Hopefully this will help to clarify what the various Ripple components are, and which can be combined together into a mesh. I have tried to make everything as interoperable as possible, but there are still some limitations on which components can be used together.
The Basic 'Chat' Network
This could be something ad-hoc, like on a camping trip, or in some area the group is in temporarily;
Here, you can combine Androids (running the Messenger app) paired with 'pager' radios, and/of standalone devices (like the T-Deck or the 'Touch' devices)
More Advanced Chat, With Repeaters
For a known/set area, setting up repeaters in high elevations can establish quite a large coverage area:
With this setup, it also opens up the ability to enable 'Post Office' features, such as message store-and-forward. If recipient is offline or out of range, the nominated Post Office repeater stores the message in a queue, downloaded later when recipient is back online.
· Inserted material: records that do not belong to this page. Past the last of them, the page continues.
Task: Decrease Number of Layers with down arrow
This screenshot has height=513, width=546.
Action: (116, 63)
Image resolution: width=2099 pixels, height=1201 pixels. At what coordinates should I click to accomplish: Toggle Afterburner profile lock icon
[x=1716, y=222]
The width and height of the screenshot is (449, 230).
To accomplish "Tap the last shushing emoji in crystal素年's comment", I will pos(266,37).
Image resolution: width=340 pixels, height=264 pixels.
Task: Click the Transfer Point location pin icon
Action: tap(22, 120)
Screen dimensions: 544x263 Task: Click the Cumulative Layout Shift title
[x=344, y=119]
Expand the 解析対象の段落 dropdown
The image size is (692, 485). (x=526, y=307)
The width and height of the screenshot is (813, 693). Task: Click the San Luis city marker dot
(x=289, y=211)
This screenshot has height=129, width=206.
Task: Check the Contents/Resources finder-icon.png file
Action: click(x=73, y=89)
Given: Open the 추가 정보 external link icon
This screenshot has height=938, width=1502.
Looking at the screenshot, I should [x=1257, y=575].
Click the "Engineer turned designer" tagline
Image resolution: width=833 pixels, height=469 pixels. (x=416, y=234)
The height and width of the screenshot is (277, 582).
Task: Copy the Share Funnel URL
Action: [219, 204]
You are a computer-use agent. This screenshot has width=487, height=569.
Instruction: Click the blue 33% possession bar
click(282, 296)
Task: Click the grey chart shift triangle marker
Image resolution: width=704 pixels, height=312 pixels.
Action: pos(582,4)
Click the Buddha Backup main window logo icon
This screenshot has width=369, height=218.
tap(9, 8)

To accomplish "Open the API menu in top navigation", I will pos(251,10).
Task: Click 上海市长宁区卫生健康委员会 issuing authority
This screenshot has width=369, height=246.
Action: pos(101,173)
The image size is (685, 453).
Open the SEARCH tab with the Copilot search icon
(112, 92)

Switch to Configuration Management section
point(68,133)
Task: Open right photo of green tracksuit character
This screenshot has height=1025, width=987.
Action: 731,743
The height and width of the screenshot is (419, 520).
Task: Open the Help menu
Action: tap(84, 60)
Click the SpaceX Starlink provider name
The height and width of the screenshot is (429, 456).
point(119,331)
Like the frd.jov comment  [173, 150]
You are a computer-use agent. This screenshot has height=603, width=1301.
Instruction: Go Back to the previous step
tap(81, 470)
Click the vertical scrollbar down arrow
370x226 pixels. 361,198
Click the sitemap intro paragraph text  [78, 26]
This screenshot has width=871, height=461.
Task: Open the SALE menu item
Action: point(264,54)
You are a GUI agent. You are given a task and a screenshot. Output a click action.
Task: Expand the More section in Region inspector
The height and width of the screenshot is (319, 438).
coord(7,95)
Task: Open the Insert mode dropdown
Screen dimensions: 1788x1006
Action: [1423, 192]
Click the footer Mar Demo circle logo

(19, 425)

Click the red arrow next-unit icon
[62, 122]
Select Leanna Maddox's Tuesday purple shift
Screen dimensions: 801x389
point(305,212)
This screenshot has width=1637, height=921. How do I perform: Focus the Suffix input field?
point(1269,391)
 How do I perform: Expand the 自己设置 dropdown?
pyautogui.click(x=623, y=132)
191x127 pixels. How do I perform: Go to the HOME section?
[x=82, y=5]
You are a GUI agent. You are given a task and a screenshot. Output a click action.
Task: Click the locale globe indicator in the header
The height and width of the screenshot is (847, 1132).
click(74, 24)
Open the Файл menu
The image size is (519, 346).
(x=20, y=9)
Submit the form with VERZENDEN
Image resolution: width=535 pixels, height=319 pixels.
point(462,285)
You can also enable Group Chats, Shared Calendars and Shared Map Places.
Tactical Team
This is a different setup, where the Android users are running the Ripple Tactical app, and have paired the more specialised Ripple Tactical pager radios. This is for location-centric cases, where having live geo-location of the team is important:
So, these deployments can involved repeaters, Tactical pagers, standalone (eg. T-Decks) devices, and even GPS Tracker radios (with an SOS button). Tactical also has the ability to do broadcast messages to entire team (however, delivery is NOT guaranteed). The usual direct messaging is also supported.
Sensor Network
This usually involves a single admin running the Ripple Commander app, with various sensor and actuator nodes deployed:
These can also have standalone devices (like the T-Deck) which can be granted access (by the Commander app) to monitor the sensors/actuators.